Работать в деревне нашей особо негде. Не работал – подрабатывал. На жизнь хватало. Кому столбы дубовые из леса привезти втихаря – дубы-то не разрешено пилить, штрафы огромные; кому крышу шифером покрыть за пару тысчонок; кому фундамент сложить, в бригаду брали.
А тут в школе концерт был. И девочка на сцену вышла, ну, пацанка еще. Такая красивенькая! На мордочку! И спела звонко: «Ах, Арлекино, Арлекино, нужно быть смешным для всех!» Я и загляделся, меня аж Петруха локтем в бок толкал: че глазенок-то выпучил, леший, ай не рассмотришь?.. Так ты поди после концерта, познакомься! – и ржет.
Я Петьке леща дал. Он и замолчал.
И пошел за кулисы. И познакомился. А что знакомиться – это ж Настька Кашина была.
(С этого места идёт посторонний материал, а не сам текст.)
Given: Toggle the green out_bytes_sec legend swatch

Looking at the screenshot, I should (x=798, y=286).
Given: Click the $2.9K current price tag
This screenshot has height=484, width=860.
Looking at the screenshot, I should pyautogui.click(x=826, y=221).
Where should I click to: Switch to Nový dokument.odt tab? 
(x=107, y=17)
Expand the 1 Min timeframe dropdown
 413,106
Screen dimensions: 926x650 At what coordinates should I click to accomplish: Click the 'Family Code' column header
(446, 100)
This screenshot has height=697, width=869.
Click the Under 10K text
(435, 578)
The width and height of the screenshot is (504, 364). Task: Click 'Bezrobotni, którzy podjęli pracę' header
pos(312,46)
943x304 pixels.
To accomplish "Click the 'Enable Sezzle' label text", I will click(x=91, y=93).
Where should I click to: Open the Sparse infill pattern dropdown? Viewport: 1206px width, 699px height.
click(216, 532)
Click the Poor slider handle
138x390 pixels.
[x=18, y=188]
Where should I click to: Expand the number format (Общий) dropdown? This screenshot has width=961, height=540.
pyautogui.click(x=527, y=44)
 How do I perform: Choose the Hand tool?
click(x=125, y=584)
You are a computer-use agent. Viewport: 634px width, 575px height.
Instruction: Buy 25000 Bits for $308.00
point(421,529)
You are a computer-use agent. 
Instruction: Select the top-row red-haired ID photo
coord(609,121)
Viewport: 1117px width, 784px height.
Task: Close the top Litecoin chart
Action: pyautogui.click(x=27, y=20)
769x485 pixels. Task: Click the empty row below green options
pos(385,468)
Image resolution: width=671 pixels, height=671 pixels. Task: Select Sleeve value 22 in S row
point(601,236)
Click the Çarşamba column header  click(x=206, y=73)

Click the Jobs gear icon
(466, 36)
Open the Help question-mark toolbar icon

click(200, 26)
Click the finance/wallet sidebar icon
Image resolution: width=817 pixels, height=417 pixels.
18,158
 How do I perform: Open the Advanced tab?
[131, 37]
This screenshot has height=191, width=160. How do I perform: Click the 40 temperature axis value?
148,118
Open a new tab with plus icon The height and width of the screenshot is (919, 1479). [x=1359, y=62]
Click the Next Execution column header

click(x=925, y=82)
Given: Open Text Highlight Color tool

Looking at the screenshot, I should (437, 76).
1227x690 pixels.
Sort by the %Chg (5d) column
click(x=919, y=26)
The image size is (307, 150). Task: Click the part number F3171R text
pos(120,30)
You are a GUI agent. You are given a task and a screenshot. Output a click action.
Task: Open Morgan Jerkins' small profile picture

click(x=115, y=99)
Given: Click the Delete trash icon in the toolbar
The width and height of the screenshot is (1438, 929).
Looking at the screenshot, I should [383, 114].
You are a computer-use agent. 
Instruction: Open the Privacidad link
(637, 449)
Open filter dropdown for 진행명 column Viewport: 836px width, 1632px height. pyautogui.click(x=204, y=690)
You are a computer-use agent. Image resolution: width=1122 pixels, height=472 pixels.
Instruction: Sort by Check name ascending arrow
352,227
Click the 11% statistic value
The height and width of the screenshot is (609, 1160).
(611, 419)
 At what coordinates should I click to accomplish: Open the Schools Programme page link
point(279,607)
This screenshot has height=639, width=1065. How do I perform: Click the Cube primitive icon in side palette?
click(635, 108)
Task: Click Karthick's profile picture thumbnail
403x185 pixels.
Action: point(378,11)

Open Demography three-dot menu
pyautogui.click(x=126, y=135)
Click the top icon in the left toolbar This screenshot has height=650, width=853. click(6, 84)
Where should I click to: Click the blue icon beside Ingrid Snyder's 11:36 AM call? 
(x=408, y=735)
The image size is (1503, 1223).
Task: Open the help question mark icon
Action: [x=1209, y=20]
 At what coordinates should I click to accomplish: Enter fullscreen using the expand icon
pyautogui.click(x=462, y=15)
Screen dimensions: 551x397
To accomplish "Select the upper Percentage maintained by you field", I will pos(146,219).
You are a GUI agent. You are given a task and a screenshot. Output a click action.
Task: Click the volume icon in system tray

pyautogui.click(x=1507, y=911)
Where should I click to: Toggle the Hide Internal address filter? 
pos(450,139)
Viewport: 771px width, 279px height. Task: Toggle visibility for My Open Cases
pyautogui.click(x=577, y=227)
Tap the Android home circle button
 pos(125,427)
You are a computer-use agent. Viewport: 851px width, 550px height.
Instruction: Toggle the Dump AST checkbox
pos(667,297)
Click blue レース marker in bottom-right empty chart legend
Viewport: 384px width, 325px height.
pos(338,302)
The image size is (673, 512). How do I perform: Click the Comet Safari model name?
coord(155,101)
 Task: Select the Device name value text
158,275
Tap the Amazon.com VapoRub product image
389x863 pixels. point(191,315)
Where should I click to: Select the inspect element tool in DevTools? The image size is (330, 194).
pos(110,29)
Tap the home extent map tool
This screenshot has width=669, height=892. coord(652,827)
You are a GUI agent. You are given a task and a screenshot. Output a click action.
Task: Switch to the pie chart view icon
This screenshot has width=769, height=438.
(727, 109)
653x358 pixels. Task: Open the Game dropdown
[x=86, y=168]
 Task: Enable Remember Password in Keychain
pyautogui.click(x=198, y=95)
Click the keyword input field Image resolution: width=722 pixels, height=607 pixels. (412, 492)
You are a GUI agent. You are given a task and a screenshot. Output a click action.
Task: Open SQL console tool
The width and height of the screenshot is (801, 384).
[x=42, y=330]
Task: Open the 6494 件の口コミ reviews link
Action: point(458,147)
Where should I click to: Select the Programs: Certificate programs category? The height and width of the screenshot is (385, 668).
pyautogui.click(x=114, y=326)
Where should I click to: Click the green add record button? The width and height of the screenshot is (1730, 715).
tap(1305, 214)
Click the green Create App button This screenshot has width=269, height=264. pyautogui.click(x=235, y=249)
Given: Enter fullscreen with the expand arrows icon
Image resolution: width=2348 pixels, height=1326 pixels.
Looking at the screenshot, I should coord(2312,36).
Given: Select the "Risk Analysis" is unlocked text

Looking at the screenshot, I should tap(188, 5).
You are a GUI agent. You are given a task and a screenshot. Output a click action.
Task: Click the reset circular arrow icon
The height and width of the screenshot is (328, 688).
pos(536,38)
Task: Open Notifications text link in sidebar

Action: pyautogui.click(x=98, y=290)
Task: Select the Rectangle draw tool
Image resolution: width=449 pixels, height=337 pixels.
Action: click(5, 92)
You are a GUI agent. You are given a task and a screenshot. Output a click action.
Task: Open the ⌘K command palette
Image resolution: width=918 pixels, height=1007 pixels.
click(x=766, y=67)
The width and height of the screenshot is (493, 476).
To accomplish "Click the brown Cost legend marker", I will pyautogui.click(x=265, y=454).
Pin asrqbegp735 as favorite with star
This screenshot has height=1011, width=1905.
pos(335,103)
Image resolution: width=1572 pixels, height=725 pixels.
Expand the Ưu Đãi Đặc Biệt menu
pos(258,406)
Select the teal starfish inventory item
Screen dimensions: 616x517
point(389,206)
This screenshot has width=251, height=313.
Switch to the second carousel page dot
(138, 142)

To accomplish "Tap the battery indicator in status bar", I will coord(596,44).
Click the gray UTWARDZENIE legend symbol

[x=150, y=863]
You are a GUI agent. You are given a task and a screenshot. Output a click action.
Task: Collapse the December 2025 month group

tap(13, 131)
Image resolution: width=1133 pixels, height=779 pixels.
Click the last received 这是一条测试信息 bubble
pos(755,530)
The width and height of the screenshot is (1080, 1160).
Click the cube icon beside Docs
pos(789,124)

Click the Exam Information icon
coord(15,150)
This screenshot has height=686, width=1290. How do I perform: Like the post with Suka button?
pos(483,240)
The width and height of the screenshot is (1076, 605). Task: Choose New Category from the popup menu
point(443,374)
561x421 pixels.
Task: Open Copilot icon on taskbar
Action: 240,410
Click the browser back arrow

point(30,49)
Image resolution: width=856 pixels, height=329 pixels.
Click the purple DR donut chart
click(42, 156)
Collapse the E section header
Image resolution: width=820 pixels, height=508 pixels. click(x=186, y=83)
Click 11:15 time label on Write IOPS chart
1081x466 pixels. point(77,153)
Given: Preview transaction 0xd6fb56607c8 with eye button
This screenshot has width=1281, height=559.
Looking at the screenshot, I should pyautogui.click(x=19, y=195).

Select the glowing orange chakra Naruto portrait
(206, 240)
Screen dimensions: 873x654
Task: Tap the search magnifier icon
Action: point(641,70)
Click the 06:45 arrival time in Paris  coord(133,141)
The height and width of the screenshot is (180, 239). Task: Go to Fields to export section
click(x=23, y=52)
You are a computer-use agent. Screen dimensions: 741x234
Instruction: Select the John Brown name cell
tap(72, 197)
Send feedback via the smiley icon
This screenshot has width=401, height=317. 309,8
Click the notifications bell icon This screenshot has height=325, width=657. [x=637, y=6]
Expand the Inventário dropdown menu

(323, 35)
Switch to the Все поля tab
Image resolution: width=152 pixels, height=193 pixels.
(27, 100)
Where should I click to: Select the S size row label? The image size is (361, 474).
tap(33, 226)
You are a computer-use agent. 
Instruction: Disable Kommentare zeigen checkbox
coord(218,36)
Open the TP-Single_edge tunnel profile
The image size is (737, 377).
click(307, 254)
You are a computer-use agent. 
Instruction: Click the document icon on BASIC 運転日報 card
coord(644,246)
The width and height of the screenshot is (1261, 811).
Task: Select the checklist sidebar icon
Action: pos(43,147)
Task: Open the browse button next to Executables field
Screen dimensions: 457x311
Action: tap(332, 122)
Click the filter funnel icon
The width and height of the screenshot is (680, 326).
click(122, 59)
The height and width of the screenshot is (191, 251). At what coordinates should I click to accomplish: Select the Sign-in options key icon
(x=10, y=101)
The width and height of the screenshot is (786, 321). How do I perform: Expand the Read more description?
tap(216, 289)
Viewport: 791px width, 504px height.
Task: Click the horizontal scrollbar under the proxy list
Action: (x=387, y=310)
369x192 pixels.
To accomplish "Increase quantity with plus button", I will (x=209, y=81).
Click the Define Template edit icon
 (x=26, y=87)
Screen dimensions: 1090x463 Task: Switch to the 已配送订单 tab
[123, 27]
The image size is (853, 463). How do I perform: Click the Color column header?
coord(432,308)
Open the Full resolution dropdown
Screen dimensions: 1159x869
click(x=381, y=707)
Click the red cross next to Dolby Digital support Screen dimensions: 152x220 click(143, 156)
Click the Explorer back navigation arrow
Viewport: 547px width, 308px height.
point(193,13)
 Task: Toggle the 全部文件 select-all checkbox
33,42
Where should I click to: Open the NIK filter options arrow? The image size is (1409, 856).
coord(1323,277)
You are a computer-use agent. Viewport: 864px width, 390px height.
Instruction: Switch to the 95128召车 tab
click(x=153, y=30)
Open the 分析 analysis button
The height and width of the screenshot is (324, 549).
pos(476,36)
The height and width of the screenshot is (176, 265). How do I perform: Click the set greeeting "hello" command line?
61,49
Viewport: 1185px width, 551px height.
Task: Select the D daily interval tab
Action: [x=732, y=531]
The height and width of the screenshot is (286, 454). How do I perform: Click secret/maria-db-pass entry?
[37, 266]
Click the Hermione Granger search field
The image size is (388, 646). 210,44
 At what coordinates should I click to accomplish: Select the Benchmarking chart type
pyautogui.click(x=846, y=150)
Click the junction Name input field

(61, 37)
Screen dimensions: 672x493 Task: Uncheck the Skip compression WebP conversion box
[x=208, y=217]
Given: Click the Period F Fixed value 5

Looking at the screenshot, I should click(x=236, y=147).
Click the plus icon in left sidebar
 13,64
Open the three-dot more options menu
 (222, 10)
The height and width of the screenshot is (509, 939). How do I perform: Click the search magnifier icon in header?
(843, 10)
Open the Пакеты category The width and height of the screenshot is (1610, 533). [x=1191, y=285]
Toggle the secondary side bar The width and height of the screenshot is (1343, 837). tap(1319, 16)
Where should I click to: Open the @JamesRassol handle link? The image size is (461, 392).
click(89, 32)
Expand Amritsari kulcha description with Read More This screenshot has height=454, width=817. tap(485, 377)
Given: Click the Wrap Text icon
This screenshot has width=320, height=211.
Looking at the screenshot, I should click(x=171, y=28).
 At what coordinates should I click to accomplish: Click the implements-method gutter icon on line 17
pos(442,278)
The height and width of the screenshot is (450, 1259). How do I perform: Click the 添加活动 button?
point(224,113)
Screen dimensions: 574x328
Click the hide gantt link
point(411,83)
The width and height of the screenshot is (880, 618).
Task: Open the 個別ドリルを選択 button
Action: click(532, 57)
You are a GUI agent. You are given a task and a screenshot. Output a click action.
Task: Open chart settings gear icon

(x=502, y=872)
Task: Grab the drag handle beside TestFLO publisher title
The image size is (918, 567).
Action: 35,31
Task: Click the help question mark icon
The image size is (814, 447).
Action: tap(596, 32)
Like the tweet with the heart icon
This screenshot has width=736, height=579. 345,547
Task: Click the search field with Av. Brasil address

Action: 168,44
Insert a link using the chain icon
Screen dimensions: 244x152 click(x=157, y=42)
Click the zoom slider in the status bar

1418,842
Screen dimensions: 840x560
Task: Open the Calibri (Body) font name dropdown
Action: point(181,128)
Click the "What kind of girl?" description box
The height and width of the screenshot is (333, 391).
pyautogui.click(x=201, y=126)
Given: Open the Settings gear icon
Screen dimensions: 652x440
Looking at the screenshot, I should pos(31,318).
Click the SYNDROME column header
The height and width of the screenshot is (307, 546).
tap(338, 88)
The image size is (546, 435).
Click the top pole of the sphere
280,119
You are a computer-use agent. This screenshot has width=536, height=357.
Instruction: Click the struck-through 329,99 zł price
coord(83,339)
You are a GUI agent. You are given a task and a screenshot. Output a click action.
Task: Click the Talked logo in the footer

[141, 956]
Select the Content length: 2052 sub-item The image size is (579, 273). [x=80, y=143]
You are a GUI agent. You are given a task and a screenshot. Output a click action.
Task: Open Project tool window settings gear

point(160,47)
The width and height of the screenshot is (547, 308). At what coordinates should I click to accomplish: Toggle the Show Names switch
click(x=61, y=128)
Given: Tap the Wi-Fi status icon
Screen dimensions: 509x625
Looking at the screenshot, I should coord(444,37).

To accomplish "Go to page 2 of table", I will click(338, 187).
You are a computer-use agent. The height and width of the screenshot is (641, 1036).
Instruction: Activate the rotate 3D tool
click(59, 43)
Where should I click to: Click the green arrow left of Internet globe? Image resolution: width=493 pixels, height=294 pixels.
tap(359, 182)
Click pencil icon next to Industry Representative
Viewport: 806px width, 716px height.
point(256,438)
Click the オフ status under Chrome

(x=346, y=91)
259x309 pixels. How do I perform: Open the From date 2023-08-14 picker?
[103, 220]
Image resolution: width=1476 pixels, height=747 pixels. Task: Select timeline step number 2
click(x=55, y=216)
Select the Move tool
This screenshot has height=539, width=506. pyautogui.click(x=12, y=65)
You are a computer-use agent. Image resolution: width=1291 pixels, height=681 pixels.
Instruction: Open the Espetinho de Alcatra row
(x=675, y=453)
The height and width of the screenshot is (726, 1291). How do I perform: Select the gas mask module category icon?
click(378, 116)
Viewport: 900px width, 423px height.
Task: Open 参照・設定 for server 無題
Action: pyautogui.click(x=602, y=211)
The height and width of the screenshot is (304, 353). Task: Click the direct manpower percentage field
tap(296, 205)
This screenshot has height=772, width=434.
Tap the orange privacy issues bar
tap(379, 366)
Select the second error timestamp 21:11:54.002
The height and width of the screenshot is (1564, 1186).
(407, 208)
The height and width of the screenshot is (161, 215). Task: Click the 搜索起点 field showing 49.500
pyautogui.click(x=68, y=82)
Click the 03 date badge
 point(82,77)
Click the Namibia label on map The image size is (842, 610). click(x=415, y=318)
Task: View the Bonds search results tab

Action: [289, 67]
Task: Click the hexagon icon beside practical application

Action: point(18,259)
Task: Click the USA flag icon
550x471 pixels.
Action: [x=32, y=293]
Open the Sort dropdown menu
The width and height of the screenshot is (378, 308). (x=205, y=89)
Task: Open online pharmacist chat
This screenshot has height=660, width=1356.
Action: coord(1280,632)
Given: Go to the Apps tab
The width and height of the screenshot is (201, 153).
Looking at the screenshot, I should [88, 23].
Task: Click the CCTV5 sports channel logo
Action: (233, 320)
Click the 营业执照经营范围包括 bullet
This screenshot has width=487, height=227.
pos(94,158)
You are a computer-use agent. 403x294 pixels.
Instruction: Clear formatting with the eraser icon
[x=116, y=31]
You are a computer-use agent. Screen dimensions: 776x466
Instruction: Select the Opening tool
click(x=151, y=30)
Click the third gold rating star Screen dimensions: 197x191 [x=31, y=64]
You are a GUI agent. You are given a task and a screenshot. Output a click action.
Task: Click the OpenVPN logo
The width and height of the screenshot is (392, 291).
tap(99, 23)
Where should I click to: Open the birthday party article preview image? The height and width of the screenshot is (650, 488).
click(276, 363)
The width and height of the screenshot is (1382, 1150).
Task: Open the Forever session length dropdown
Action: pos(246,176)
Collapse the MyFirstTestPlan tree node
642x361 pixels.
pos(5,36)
Я ж ее малюткой знал. Она бегала с соседскими малявками, гуси их за голые ноги щипали! А тут… Вымахала…
Не узнал я, говорю, тебя, Настюша, ты уж прости. Стою, глаз свой в пол опустил, сам чуть не плачу. И руку протянул – за руку поздороваться. Она уж большенькая школьница-то была, серьезная. В классе, наверно, в седьмом, а может, в восьмом.
Она руку мне пожала. Испуганно оглядела меня всего.
И я ее всю – оглядел.
Ну, тут это самое со мной и сделалось. Сам не свой я стал.
И вся жизнь моя покалеченная вспыхнула – так в печи сажа горелая вспыхивает иной раз страшно, обреченно.